> _WORK TO BE COMPLETED_:
Type out the data below in its entirety, exactly as given.

> _RECORD EXTRACTS_:

Content starts

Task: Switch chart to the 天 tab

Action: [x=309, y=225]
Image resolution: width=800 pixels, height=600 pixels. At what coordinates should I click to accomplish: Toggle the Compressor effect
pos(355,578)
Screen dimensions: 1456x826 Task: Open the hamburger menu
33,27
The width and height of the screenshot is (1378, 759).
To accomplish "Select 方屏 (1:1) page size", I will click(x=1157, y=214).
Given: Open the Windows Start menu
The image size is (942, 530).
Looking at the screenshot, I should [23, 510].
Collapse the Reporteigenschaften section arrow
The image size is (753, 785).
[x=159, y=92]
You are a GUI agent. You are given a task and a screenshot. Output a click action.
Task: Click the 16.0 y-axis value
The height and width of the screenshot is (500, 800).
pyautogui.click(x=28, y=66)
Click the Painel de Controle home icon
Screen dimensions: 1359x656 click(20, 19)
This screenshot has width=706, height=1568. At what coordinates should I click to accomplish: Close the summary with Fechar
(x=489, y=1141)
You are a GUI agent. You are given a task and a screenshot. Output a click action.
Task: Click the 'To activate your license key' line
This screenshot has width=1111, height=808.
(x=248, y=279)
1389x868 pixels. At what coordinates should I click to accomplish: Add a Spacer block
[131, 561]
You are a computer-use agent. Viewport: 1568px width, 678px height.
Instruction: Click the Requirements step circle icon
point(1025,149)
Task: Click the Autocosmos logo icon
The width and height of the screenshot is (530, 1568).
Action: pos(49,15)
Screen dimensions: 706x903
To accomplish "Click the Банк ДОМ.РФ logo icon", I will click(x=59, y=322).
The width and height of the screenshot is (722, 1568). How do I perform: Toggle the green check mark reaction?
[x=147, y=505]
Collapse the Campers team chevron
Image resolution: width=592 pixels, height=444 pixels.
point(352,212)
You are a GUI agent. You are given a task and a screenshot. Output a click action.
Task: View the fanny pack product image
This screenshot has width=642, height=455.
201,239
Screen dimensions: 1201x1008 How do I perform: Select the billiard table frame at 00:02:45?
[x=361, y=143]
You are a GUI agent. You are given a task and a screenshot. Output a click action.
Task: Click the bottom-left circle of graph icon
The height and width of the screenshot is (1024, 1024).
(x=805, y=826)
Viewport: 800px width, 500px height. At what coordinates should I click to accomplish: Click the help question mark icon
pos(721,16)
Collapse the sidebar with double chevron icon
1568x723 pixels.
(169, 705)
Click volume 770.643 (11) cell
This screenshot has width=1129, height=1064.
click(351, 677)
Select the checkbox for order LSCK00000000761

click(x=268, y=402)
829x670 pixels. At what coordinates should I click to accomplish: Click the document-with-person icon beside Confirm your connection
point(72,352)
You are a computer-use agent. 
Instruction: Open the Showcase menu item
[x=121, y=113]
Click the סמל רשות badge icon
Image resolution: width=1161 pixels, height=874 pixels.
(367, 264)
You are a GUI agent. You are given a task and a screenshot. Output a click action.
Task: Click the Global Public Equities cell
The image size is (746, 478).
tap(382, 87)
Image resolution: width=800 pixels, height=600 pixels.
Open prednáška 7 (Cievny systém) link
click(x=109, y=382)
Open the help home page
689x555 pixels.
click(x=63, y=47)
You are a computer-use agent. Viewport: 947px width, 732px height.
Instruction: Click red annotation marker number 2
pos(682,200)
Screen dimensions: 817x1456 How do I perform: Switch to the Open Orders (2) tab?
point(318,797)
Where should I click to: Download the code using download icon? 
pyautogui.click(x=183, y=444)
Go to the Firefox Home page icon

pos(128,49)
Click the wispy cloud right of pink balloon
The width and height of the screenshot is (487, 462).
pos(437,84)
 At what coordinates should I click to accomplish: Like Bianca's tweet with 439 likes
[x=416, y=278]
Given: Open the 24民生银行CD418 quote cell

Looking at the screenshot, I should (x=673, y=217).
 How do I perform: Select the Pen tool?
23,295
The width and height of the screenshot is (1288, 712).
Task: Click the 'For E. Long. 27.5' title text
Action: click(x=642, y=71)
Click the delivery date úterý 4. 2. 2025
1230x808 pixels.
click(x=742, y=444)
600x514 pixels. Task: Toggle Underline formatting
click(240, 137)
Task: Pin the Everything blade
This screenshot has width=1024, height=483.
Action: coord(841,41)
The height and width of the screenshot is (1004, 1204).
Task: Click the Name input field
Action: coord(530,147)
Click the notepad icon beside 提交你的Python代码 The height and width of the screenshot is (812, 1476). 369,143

Content ends

> _RESPONSE_:
Task: Switch chart to the 天 tab

Action: [x=309, y=225]
Image resolution: width=800 pixels, height=600 pixels. At what coordinates should I click to accomplish: Toggle the Compressor effect
pos(355,578)
Screen dimensions: 1456x826 Task: Open the hamburger menu
33,27
The width and height of the screenshot is (1378, 759).
To accomplish "Select 方屏 (1:1) page size", I will click(x=1157, y=214).
Given: Open the Windows Start menu
The image size is (942, 530).
Looking at the screenshot, I should [23, 510].
Collapse the Reporteigenschaften section arrow
The image size is (753, 785).
[x=159, y=92]
You are a GUI agent. You are given a task and a screenshot. Output a click action.
Task: Click the 16.0 y-axis value
The height and width of the screenshot is (500, 800).
pyautogui.click(x=28, y=66)
Click the Painel de Controle home icon
Screen dimensions: 1359x656 click(20, 19)
This screenshot has width=706, height=1568. At what coordinates should I click to accomplish: Close the summary with Fechar
(x=489, y=1141)
You are a GUI agent. You are given a task and a screenshot. Output a click action.
Task: Click the 'To activate your license key' line
This screenshot has width=1111, height=808.
(x=248, y=279)
1389x868 pixels. At what coordinates should I click to accomplish: Add a Spacer block
[131, 561]
You are a computer-use agent. Viewport: 1568px width, 678px height.
Instruction: Click the Requirements step circle icon
point(1025,149)
Task: Click the Autocosmos logo icon
The width and height of the screenshot is (530, 1568).
Action: pos(49,15)
Screen dimensions: 706x903
To accomplish "Click the Банк ДОМ.РФ logo icon", I will click(x=59, y=322).
The width and height of the screenshot is (722, 1568). How do I perform: Toggle the green check mark reaction?
[x=147, y=505]
Collapse the Campers team chevron
Image resolution: width=592 pixels, height=444 pixels.
point(352,212)
You are a GUI agent. You are given a task and a screenshot. Output a click action.
Task: View the fanny pack product image
This screenshot has width=642, height=455.
201,239
Screen dimensions: 1201x1008 How do I perform: Select the billiard table frame at 00:02:45?
[x=361, y=143]
You are a GUI agent. You are given a task and a screenshot. Output a click action.
Task: Click the bottom-left circle of graph icon
The height and width of the screenshot is (1024, 1024).
(x=805, y=826)
Viewport: 800px width, 500px height. At what coordinates should I click to accomplish: Click the help question mark icon
pos(721,16)
Collapse the sidebar with double chevron icon
1568x723 pixels.
(169, 705)
Click volume 770.643 (11) cell
This screenshot has width=1129, height=1064.
click(351, 677)
Select the checkbox for order LSCK00000000761

click(x=268, y=402)
829x670 pixels. At what coordinates should I click to accomplish: Click the document-with-person icon beside Confirm your connection
point(72,352)
You are a computer-use agent. 
Instruction: Open the Showcase menu item
[x=121, y=113]
Click the סמל רשות badge icon
Image resolution: width=1161 pixels, height=874 pixels.
(367, 264)
You are a GUI agent. You are given a task and a screenshot. Output a click action.
Task: Click the Global Public Equities cell
The image size is (746, 478).
tap(382, 87)
Image resolution: width=800 pixels, height=600 pixels.
Open prednáška 7 (Cievny systém) link
click(x=109, y=382)
Open the help home page
689x555 pixels.
click(x=63, y=47)
You are a computer-use agent. Viewport: 947px width, 732px height.
Instruction: Click red annotation marker number 2
pos(682,200)
Screen dimensions: 817x1456 How do I perform: Switch to the Open Orders (2) tab?
point(318,797)
Where should I click to: Download the code using download icon? 
pyautogui.click(x=183, y=444)
Go to the Firefox Home page icon

pos(128,49)
Click the wispy cloud right of pink balloon
The width and height of the screenshot is (487, 462).
pos(437,84)
 At what coordinates should I click to accomplish: Like Bianca's tweet with 439 likes
[x=416, y=278]
Given: Open the 24民生银行CD418 quote cell

Looking at the screenshot, I should (x=673, y=217).
 How do I perform: Select the Pen tool?
23,295
The width and height of the screenshot is (1288, 712).
Task: Click the 'For E. Long. 27.5' title text
Action: click(x=642, y=71)
Click the delivery date úterý 4. 2. 2025
1230x808 pixels.
click(x=742, y=444)
600x514 pixels. Task: Toggle Underline formatting
click(240, 137)
Task: Pin the Everything blade
This screenshot has width=1024, height=483.
Action: coord(841,41)
The height and width of the screenshot is (1004, 1204).
Task: Click the Name input field
Action: coord(530,147)
Click the notepad icon beside 提交你的Python代码 The height and width of the screenshot is (812, 1476). 369,143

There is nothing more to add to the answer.